EPFL, Geneve, Switzerland
Non-invasive exploration of the human brain in health and disease
CV: Prof. Richard Frackowiak studied at Cambridge University as head of the Department of Clinical Neurosciences at the Centre Hospitalier Universitaire Vaudois in 2015. Previously, he served as Professor of Cognitive Neurology at University College London, Director of the Department of Cognitive Studies at the Ecole Normale Superieure, Paris and Vice-Provost of UCL. He founded the Wellcome Department of Imaging Neuroscience in 1994. A pioneer of human brain imaging research, he has investigated human brain structure-function relationships in health and disease. He headed up the medical informatics platform of “The Human Brain Project” His papers are highly cited (H-index Google 209).
Abstract: Organisationally, the human brain is massively redundant. When brain systems are damaged, or when reinforced by learning, they reorganise at the level of synaptic connection strength, or by selection of new preferred connections between cortical regions. In adults, up to 50% of brain cell loss can be accommodated, if gradual, with little obvious effect on clinically observed features.

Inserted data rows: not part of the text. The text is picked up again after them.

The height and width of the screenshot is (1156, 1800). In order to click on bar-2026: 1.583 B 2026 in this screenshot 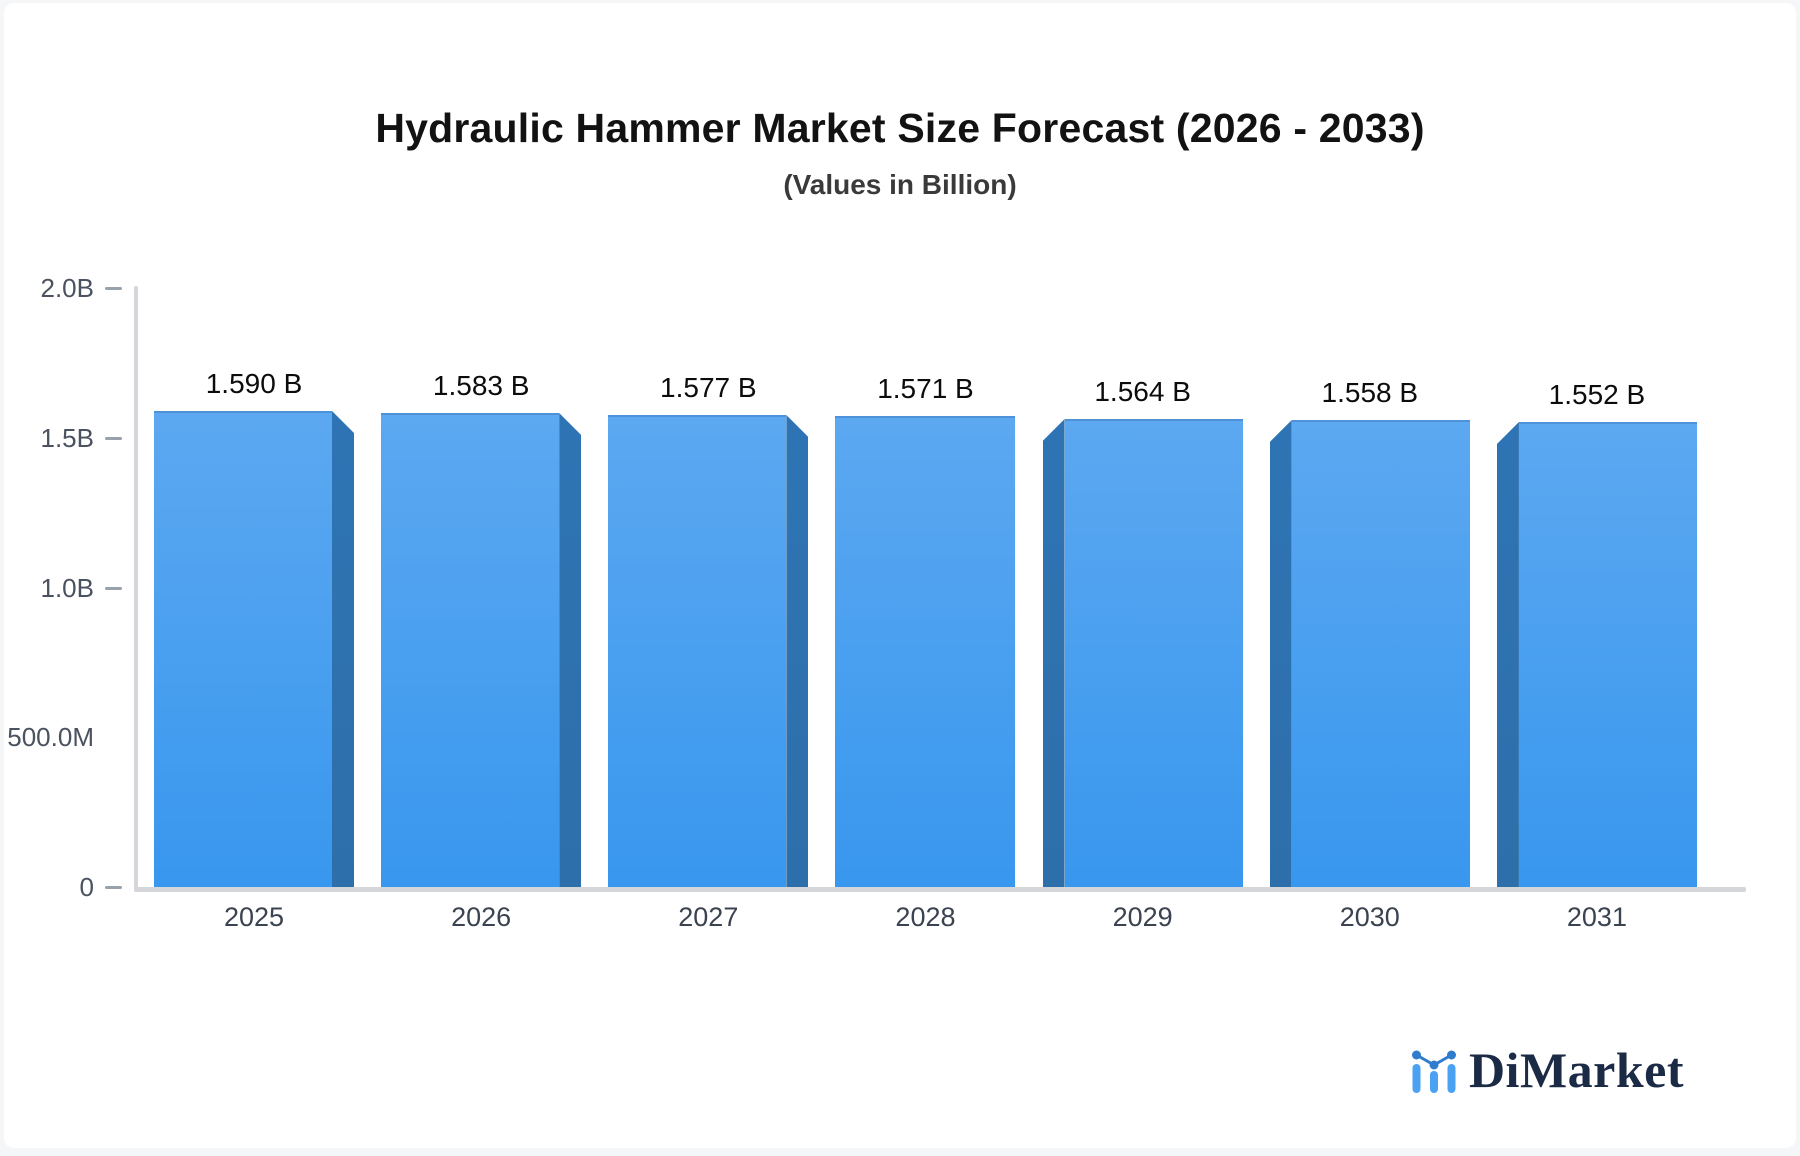, I will do `click(482, 651)`.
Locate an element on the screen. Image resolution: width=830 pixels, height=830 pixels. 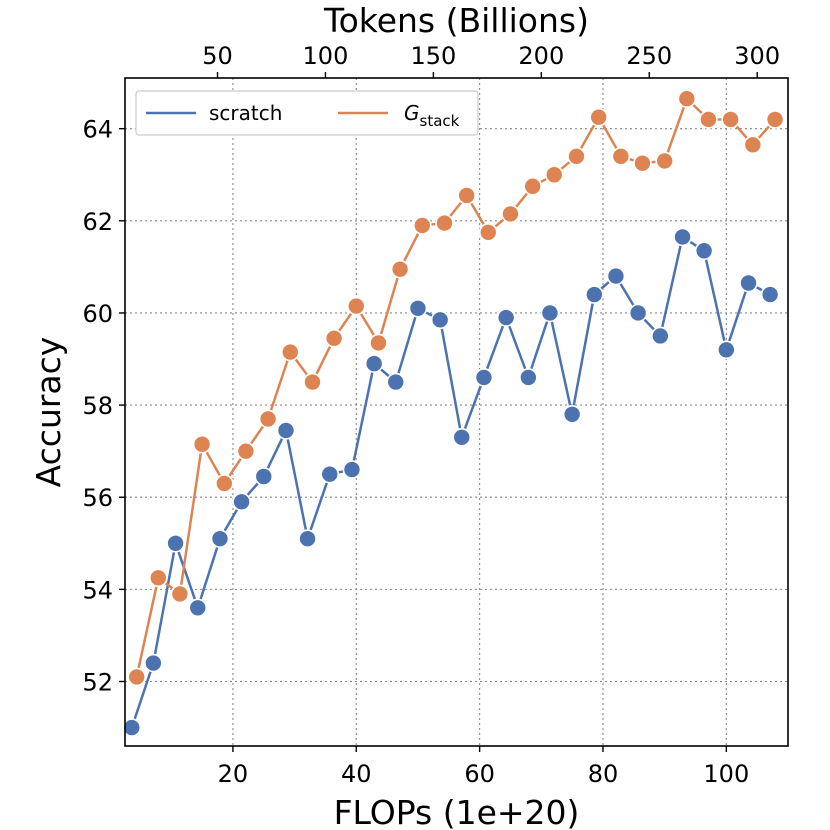
top-x-tick-label: 250 is located at coordinates (649, 56).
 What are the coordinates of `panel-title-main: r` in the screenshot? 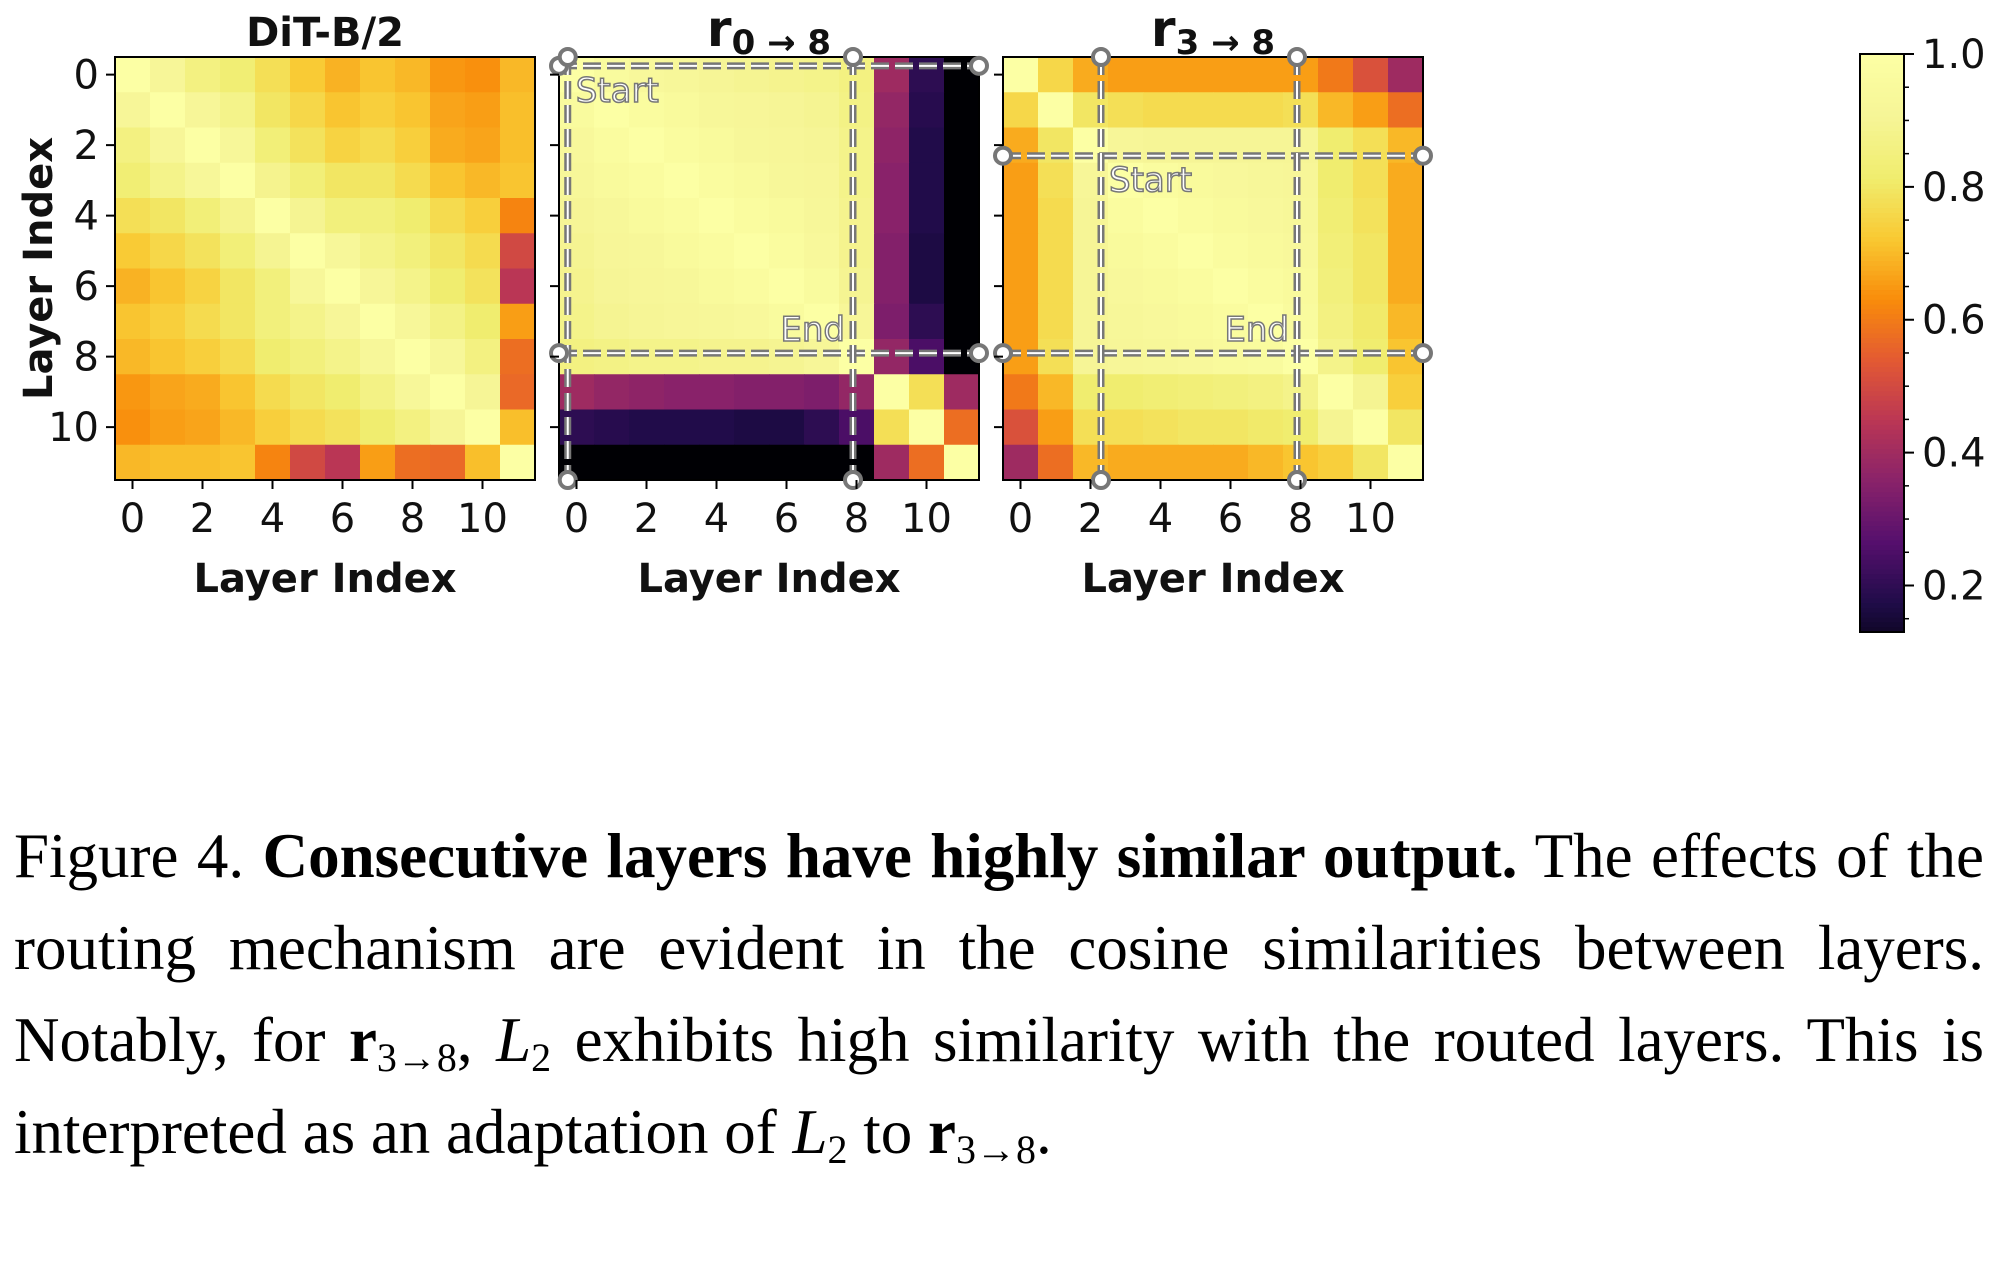 It's located at (1164, 29).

This fact generates hypotheses of potential clinical interest. Can we monitor these mechanisms or their effects precisely? Can they be enhanced or modulated? What are the implications after the appearance of symptoms and for any potential recovery?
Clinical scientists deploy novel non-invasive functional imaging techniques to examine brain reorganisation and to detect pre-clinical neuronal loss. MR images are now analysed with artificial intelligence techniques in a standard anatomical space making integration with clinical and biological data possible. The eventual clinical ambition is to link genetic and proteomic levels of brain organisation with rules that govern the cellular segregation of protein expression. From protein expression rules that determine cellular morphology should predict connectivity and so on, until a constructive process of predictive simulation discovers the mechanisms of emergent behaviours.
Frackowiak RSJ, Markram H. (2015) The future of human cerebral cartography: a novel approach. Phil.Trans. R. Soc. B 370: 20-32.